The epicentres of Ridgecrest earthquake swarm push up against its southern edge where it intersects the Garlock fault line.

On July 5, Ridgecrest let loose a 7.1 event. This tore through 55km in just 22 seconds — following an unusual crisscrossing pattern of previously unidentified faults. And the split ended only a few kilometres from the Garlock line.

"We actually see that the (quake swarm) simultaneously broke faults at right angles to each other, which is surprising because standard models of rock friction view this as unlikely," Ross says.

"(It) ended up being one of the best-documented earthquake sequences in history and sheds light on how these types of events occur."

The US Geological Survey now warns the Ridgecrest swarm has raised the chances of a 7.5 or higher magnitude quake in the nearby Owens Valley, Blackwater, Panamint Valley — and Garlock — faults. And one could come within the next year.

If Garlock lets loose, it could send shockwaves through heavily urbanised areas, including San Fernando Valley — part of Los Angeles County — and home to 1.8 million people.

US geologists are scrambling to make sense of what's happening along California's complex web of faultlines.

Lives and billions of dollars of infrastructure are at stake.

One possible explanation is that the Ridgecrest quakes have released pressure on a big block of the earth to the north of Garlock.

That pressure may have previously provided a "clamp-down" effect to keep Garlock dormant.

But this park-brake has now been released.

Radar images show some 30km of the sleeping giant is on the move for the first time in 500 years.

TRIGGER EFFECT

Any big quake along the Garlock fault has the potential to sever vital water aqueducts, critical roads and flatten critical facilities such as Edwards Air Force Base.

But geologists warn that may not be the worst of it.

Garlock itself runs up against another, more significant, fault line.

The infamous San Andreas Fault.

And, just as the recent Ridgecrest quakes could strain Garlock, Garlock may produce a similar effect on San Andreas.

A big quake may not necessarily be coming, geologists advise. Historically, while fault lines may "creep" due to nearby shocks, they are only rarely triggered.

But the awakening of Garlock has their attention.

It's not following the established sequence of events.

Usually, significant quakes of 7 and above are caused by the release of single long fault lines. And it's the length of that line that determines the maximum size of quake it can produce.

But the Ridgecrest quake cluster and its domino-effect presents an alternate scenario:

Small faults can link-up in a web-like network, and between them set-off an unexpectedly powerful event.

"Over the last century, the largest earthquakes in California have probably looked more like Ridgecrest than the 1906 San Francisco earthquake, which was along a single fault," Ross said.

"It becomes an almost intractable problem to construct every possible scenario of these faults failing together — especially when you consider that the faults that ruptured during the Ridgecrest Sequence were unmapped in the first place."

BETWEEN THE LINES

While Garlock has drawn relatively less attention than its more restive relatives, its known history suggests a highly erratic monster may lurk beneath.

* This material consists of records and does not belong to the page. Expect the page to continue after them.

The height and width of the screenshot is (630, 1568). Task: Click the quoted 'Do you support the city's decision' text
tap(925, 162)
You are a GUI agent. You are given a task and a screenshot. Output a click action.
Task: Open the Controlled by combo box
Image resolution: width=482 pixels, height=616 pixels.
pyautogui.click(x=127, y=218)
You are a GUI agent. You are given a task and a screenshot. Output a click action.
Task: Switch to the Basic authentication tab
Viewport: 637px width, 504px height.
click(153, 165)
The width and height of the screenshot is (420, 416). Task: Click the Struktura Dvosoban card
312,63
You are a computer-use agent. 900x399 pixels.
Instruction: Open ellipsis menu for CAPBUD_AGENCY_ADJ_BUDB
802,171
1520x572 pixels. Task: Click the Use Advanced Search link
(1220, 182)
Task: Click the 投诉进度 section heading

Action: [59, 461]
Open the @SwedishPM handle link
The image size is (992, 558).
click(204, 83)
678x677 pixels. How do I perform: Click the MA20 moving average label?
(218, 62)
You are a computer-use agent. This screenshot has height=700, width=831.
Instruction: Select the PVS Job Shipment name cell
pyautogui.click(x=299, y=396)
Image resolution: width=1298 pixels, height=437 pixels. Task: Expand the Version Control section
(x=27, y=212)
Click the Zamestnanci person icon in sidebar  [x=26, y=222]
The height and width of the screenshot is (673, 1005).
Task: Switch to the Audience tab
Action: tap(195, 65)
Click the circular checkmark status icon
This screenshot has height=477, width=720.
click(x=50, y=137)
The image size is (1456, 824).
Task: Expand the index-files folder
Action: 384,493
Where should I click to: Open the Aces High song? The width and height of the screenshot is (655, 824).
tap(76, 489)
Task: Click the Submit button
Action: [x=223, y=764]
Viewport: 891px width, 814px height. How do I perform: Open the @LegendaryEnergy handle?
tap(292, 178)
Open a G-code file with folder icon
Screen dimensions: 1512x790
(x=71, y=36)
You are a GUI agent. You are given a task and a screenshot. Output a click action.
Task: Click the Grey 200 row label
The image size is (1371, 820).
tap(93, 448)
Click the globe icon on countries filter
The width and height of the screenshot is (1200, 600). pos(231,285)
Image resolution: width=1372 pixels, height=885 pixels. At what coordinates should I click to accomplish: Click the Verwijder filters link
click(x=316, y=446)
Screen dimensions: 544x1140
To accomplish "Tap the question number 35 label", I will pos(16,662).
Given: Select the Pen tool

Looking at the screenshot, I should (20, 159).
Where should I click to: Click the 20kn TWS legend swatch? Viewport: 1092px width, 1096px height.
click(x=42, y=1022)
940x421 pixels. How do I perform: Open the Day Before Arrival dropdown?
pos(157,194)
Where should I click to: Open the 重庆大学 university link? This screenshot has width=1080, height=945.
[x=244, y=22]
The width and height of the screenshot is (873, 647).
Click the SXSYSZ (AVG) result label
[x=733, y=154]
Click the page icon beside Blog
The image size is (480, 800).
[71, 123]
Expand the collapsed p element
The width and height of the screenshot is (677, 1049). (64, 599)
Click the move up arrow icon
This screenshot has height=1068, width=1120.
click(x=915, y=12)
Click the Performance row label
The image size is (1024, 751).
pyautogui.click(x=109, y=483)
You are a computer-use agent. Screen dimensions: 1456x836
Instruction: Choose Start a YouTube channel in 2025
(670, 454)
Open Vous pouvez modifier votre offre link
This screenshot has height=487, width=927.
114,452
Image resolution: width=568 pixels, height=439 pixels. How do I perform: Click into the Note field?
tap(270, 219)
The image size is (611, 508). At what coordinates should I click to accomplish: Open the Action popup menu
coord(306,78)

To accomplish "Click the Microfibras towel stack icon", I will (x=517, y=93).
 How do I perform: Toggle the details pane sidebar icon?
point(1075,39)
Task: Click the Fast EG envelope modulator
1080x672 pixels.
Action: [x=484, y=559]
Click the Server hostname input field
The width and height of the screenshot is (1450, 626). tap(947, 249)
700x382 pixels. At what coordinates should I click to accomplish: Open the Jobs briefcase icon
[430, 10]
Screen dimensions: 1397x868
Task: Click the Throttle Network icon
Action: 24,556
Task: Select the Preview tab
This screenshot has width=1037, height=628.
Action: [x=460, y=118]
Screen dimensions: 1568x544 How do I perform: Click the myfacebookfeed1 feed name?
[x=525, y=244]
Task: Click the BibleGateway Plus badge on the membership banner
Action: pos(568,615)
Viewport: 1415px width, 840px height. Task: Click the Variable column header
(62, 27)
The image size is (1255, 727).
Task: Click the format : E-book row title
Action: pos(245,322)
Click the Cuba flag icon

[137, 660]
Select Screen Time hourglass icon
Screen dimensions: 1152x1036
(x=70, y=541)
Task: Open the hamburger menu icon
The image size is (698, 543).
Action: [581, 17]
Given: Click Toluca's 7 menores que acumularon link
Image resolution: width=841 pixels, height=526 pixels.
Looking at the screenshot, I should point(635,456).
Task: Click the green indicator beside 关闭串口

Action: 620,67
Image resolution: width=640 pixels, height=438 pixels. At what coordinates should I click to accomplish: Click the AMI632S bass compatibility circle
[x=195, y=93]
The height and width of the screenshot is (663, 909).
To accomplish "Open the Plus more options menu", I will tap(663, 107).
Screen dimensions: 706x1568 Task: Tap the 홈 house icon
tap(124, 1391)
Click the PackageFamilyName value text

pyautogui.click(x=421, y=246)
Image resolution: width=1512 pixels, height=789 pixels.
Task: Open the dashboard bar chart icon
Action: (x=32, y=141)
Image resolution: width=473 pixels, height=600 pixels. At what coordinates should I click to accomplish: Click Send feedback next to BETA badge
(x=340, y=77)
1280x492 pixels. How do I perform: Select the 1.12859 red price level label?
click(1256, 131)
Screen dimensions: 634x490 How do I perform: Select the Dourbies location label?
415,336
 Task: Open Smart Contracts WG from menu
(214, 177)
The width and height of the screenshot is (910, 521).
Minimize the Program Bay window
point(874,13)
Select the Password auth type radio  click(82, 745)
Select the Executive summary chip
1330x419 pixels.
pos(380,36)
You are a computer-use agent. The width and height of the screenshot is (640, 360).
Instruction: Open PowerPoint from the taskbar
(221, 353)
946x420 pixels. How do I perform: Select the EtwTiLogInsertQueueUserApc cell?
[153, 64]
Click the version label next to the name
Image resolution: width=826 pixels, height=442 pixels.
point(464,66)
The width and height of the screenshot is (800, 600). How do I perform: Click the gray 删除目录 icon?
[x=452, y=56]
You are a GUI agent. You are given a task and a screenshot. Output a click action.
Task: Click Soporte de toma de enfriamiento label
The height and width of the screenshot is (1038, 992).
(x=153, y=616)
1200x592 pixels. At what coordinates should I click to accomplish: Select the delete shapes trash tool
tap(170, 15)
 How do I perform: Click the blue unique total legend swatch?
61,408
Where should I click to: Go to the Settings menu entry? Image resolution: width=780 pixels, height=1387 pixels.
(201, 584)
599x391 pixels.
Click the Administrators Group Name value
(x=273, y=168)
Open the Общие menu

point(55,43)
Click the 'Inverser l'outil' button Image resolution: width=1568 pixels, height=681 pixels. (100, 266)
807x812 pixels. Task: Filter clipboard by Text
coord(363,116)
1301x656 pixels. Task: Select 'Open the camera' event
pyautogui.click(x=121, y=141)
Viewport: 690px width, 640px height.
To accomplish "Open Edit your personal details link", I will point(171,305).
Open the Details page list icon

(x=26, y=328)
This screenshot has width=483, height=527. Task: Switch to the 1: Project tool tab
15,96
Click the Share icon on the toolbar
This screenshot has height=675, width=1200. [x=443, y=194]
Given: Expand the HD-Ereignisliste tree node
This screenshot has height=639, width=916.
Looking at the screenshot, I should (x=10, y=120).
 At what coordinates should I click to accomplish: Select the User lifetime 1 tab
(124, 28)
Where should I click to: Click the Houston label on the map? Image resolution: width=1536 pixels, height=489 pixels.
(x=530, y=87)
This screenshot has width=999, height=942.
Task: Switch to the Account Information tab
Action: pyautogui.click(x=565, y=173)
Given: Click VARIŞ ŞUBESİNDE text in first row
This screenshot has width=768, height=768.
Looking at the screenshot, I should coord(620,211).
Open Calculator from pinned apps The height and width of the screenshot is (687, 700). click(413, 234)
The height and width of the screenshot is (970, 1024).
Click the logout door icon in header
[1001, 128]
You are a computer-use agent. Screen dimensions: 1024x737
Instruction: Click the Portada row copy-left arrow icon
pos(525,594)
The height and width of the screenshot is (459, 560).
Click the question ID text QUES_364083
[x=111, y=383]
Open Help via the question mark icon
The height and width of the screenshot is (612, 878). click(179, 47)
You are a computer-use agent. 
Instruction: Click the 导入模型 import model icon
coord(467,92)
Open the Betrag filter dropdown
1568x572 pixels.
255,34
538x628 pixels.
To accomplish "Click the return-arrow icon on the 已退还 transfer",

USGS research places a 7.0 or higher quake in the central Garlock fault, on average, every 1200 years.

But averages can be deceiving.

The fine print reveals the line can let loose after 2000 years, or just 200.

And researchers believe the last time Garlock released a big quake was some 500 years ago.

Geologists say more research is needed to understand what is happening.

Is the Garlock bulge being caused by surface movements? Or is something stirring much further below?

These questions hold the key as to how much pent-up seismic energy needs to be released.

"It's going to force people to think hard about how we quantify seismic hazard and whether our approach to defining faults needs to change," Ross says.

"We can't just assume that the largest faults dominate the seismic hazard if many smaller faults can link up to create these major quakes."